++++ Extracted entries ++++
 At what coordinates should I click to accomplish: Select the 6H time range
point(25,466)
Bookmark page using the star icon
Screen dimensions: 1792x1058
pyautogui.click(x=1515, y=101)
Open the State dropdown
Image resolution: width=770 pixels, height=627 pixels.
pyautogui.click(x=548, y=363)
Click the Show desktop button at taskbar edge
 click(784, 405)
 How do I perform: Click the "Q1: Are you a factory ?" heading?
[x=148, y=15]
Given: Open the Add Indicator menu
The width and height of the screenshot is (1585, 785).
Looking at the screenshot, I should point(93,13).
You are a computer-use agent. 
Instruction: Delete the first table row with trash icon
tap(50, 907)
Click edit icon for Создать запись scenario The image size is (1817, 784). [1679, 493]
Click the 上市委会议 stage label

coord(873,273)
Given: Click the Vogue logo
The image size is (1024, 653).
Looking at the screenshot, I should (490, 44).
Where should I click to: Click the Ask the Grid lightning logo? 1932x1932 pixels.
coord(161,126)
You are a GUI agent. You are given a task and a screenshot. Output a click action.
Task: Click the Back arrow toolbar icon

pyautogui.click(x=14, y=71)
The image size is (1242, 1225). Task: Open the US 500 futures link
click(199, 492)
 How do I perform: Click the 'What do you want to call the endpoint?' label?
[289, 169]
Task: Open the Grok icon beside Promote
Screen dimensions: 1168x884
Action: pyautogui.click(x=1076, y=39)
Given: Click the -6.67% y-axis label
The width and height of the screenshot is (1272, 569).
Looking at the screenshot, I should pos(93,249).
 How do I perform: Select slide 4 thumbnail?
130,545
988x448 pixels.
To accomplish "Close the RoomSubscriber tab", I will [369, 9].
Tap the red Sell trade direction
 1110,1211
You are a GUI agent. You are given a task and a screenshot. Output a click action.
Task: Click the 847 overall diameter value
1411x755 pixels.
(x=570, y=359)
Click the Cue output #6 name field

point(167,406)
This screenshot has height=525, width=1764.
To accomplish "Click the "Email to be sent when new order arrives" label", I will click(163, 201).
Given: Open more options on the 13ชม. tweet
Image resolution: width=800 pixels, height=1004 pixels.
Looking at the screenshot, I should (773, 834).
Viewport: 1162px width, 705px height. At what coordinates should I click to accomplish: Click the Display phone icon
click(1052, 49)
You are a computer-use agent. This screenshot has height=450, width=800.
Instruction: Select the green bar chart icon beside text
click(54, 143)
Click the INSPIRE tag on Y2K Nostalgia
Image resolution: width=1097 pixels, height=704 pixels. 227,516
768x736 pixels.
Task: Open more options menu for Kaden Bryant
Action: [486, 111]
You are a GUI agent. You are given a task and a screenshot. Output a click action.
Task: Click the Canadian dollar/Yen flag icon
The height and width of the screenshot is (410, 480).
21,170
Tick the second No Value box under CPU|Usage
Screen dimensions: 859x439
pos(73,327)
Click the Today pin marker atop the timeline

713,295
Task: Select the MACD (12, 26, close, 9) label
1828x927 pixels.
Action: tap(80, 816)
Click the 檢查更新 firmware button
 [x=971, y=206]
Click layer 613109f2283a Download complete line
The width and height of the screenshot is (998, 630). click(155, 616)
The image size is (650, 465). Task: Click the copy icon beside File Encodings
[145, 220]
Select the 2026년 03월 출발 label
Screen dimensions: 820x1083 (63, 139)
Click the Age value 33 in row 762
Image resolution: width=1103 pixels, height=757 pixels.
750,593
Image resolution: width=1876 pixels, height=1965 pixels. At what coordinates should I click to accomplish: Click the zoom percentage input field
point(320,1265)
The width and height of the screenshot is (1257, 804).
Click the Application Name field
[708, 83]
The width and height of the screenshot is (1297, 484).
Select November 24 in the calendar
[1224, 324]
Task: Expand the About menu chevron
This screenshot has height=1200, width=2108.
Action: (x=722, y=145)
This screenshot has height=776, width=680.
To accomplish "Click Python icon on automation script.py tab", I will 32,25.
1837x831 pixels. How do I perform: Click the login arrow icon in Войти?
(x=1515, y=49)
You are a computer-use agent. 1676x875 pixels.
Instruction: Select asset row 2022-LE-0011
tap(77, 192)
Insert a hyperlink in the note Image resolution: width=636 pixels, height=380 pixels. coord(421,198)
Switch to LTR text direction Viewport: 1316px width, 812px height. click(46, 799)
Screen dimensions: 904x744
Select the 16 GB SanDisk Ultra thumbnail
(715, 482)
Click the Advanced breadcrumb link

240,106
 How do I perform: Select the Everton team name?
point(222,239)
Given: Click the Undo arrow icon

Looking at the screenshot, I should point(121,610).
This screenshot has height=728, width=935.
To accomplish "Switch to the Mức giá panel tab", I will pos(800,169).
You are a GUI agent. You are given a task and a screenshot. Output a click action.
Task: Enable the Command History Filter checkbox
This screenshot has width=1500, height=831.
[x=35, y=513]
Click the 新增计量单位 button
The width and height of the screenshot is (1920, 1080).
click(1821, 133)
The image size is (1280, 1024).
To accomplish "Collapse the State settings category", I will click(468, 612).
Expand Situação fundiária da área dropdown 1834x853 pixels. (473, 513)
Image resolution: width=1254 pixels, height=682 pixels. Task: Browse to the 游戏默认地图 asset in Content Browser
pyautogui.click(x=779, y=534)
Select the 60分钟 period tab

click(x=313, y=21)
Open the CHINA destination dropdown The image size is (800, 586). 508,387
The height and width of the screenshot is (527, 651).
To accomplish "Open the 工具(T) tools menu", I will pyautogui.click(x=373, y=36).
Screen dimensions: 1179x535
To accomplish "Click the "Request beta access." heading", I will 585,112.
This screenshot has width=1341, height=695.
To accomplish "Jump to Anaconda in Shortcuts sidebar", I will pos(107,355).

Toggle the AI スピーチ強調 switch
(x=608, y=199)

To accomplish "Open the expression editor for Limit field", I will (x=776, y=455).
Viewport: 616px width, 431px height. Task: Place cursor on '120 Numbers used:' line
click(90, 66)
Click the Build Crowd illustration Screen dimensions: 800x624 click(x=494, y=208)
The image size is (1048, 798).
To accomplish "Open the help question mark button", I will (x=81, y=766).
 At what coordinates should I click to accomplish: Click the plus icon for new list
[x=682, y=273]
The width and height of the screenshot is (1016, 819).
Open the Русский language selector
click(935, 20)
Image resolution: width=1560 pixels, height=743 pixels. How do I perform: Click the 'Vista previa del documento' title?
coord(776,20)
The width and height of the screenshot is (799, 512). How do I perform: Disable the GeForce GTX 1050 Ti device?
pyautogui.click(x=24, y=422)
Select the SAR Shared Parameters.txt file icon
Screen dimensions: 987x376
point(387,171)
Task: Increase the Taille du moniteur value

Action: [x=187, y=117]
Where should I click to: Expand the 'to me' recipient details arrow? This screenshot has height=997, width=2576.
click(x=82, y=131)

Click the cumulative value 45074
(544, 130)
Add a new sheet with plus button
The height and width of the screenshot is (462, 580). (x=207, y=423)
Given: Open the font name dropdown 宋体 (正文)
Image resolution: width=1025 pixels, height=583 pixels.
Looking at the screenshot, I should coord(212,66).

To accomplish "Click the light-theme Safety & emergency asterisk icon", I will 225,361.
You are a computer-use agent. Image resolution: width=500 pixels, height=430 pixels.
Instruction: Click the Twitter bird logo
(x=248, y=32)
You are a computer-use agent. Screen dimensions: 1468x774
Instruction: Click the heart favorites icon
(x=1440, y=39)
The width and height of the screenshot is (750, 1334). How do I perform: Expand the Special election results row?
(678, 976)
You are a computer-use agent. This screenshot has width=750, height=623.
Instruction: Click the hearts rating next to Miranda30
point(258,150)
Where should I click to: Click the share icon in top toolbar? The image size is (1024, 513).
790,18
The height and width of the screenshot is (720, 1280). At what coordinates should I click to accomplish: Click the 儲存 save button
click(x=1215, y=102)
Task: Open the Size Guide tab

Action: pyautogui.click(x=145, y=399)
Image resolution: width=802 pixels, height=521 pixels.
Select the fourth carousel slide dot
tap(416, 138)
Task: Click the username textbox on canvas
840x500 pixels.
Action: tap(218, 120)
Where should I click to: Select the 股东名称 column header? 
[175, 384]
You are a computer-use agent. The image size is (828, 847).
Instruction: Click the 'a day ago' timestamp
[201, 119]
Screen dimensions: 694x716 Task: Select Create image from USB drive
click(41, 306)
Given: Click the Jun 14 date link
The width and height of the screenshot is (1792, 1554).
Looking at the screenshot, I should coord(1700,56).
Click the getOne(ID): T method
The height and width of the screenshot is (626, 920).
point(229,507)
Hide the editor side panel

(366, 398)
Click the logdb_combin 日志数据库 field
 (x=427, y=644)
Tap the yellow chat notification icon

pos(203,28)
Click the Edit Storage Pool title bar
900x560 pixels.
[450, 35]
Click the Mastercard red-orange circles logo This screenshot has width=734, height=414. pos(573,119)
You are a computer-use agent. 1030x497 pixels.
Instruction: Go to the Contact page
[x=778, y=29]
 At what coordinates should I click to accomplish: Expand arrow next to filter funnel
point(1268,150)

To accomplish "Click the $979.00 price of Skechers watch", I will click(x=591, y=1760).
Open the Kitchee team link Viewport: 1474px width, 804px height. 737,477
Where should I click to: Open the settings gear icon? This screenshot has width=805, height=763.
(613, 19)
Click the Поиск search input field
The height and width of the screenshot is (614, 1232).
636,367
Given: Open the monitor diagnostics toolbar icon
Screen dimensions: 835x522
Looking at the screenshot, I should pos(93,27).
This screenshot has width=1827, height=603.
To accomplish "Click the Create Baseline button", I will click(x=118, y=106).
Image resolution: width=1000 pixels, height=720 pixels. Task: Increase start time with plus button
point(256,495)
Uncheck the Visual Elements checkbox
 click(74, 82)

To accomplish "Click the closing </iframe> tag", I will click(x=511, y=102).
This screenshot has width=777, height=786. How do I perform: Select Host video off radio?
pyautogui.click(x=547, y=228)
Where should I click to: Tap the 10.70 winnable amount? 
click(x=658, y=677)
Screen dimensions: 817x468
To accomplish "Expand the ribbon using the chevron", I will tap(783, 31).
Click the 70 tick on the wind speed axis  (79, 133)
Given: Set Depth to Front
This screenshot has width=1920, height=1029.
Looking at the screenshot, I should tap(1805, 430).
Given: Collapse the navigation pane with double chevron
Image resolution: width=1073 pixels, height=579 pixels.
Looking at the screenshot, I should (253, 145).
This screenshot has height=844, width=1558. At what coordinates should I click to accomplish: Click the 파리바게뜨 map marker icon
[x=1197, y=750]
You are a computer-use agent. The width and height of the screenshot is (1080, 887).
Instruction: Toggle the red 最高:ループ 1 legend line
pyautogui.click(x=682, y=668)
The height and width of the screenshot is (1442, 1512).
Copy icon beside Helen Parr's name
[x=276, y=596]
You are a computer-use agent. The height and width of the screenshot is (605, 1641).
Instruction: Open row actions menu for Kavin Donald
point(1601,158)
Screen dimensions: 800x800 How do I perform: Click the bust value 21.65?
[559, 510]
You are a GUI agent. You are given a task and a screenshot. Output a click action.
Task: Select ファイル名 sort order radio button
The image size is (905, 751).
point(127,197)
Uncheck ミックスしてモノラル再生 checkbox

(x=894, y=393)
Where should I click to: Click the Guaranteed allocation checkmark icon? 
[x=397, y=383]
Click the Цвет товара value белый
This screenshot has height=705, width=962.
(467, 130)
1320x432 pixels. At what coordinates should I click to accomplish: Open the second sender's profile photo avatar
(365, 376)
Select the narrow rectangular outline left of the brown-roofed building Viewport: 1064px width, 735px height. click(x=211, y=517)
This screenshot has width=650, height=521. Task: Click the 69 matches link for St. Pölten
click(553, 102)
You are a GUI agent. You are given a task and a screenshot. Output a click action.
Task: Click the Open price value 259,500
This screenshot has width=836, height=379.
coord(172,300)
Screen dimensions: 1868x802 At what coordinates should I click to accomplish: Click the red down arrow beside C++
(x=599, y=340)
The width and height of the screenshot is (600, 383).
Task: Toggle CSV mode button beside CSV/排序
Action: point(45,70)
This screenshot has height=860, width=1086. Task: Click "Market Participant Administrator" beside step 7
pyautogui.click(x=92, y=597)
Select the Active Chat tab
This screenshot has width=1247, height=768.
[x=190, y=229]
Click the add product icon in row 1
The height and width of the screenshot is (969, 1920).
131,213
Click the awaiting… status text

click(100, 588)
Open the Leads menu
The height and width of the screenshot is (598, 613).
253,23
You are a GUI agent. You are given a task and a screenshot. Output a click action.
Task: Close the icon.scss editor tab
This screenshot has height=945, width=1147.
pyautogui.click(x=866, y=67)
++++
> [About this exercise]: Search the listing above for the string "chevron". Copy every line that contains it.

> [Answer space]:
Task: Expand the About menu chevron
To accomplish "Expand the ribbon using the chevron", I will tap(783, 31).
Given: Collapse the navigation pane with double chevron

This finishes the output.